EXERCISE DESCRIPTION: Each line of the data has to be retyped exactly as it is.

Collected data
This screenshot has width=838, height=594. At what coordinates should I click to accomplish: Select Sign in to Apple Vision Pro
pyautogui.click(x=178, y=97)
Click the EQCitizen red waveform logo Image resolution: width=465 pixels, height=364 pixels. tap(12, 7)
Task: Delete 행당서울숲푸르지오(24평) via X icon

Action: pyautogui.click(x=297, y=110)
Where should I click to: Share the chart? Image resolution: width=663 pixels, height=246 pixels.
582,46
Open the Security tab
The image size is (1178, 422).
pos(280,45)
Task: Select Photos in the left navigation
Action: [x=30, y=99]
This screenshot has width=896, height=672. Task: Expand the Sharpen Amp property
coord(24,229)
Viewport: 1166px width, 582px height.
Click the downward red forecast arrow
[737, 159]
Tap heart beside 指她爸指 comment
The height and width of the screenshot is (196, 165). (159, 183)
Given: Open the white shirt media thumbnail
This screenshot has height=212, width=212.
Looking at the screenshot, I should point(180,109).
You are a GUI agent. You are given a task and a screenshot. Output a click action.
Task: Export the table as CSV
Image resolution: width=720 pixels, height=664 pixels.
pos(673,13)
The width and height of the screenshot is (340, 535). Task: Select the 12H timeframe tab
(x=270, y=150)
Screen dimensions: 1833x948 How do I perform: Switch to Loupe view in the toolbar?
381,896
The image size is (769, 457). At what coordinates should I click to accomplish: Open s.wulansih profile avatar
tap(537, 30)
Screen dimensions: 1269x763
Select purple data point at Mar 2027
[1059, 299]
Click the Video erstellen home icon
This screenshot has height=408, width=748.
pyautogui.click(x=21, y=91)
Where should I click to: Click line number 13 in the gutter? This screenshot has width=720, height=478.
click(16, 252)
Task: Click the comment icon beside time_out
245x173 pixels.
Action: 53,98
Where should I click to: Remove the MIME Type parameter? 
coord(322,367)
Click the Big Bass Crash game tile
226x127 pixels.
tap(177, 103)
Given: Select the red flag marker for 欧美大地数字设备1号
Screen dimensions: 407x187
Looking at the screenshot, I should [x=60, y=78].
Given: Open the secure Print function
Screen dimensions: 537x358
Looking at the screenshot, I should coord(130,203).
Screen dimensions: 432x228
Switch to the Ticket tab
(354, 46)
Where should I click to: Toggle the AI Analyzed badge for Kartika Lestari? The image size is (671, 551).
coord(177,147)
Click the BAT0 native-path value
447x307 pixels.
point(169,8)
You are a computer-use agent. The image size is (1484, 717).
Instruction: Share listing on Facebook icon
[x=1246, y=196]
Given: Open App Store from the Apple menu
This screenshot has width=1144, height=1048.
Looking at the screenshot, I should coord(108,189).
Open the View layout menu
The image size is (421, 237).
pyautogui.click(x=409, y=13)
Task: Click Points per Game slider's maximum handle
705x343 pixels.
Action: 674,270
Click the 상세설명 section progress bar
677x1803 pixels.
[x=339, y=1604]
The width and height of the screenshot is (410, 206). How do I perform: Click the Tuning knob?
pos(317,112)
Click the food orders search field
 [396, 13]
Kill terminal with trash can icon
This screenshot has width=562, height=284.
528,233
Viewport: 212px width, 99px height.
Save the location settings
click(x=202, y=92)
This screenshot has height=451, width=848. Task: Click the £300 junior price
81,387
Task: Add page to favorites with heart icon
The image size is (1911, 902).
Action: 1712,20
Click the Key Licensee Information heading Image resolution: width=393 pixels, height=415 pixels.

TASK OUTPUT:
This screenshot has width=838, height=594. At what coordinates should I click to accomplish: Select Sign in to Apple Vision Pro
pyautogui.click(x=178, y=97)
Click the EQCitizen red waveform logo Image resolution: width=465 pixels, height=364 pixels. tap(12, 7)
Task: Delete 행당서울숲푸르지오(24평) via X icon

Action: pyautogui.click(x=297, y=110)
Where should I click to: Share the chart? Image resolution: width=663 pixels, height=246 pixels.
582,46
Open the Security tab
The image size is (1178, 422).
pos(280,45)
Task: Select Photos in the left navigation
Action: [x=30, y=99]
This screenshot has width=896, height=672. Task: Expand the Sharpen Amp property
coord(24,229)
Viewport: 1166px width, 582px height.
Click the downward red forecast arrow
[737, 159]
Tap heart beside 指她爸指 comment
The height and width of the screenshot is (196, 165). (159, 183)
Given: Open the white shirt media thumbnail
This screenshot has height=212, width=212.
Looking at the screenshot, I should point(180,109).
You are a GUI agent. You are given a task and a screenshot. Output a click action.
Task: Export the table as CSV
Image resolution: width=720 pixels, height=664 pixels.
pos(673,13)
The width and height of the screenshot is (340, 535). Task: Select the 12H timeframe tab
(x=270, y=150)
Screen dimensions: 1833x948 How do I perform: Switch to Loupe view in the toolbar?
381,896
The image size is (769, 457). At what coordinates should I click to accomplish: Open s.wulansih profile avatar
tap(537, 30)
Screen dimensions: 1269x763
Select purple data point at Mar 2027
[1059, 299]
Click the Video erstellen home icon
This screenshot has height=408, width=748.
pyautogui.click(x=21, y=91)
Where should I click to: Click line number 13 in the gutter? This screenshot has width=720, height=478.
click(16, 252)
Task: Click the comment icon beside time_out
245x173 pixels.
Action: 53,98
Where should I click to: Remove the MIME Type parameter? 
coord(322,367)
Click the Big Bass Crash game tile
226x127 pixels.
tap(177, 103)
Given: Select the red flag marker for 欧美大地数字设备1号
Screen dimensions: 407x187
Looking at the screenshot, I should [x=60, y=78].
Given: Open the secure Print function
Screen dimensions: 537x358
Looking at the screenshot, I should coord(130,203).
Screen dimensions: 432x228
Switch to the Ticket tab
(354, 46)
Where should I click to: Toggle the AI Analyzed badge for Kartika Lestari? The image size is (671, 551).
coord(177,147)
Click the BAT0 native-path value
447x307 pixels.
point(169,8)
You are a computer-use agent. The image size is (1484, 717).
Instruction: Share listing on Facebook icon
[x=1246, y=196]
Given: Open App Store from the Apple menu
This screenshot has width=1144, height=1048.
Looking at the screenshot, I should coord(108,189).
Open the View layout menu
The image size is (421, 237).
pyautogui.click(x=409, y=13)
Task: Click Points per Game slider's maximum handle
705x343 pixels.
Action: 674,270
Click the 상세설명 section progress bar
677x1803 pixels.
[x=339, y=1604]
The width and height of the screenshot is (410, 206). How do I perform: Click the Tuning knob?
pos(317,112)
Click the food orders search field
 [396, 13]
Kill terminal with trash can icon
This screenshot has width=562, height=284.
528,233
Viewport: 212px width, 99px height.
Save the location settings
click(x=202, y=92)
This screenshot has height=451, width=848. Task: Click the £300 junior price
81,387
Task: Add page to favorites with heart icon
The image size is (1911, 902).
Action: 1712,20
Click the Key Licensee Information heading Image resolution: width=393 pixels, height=415 pixels.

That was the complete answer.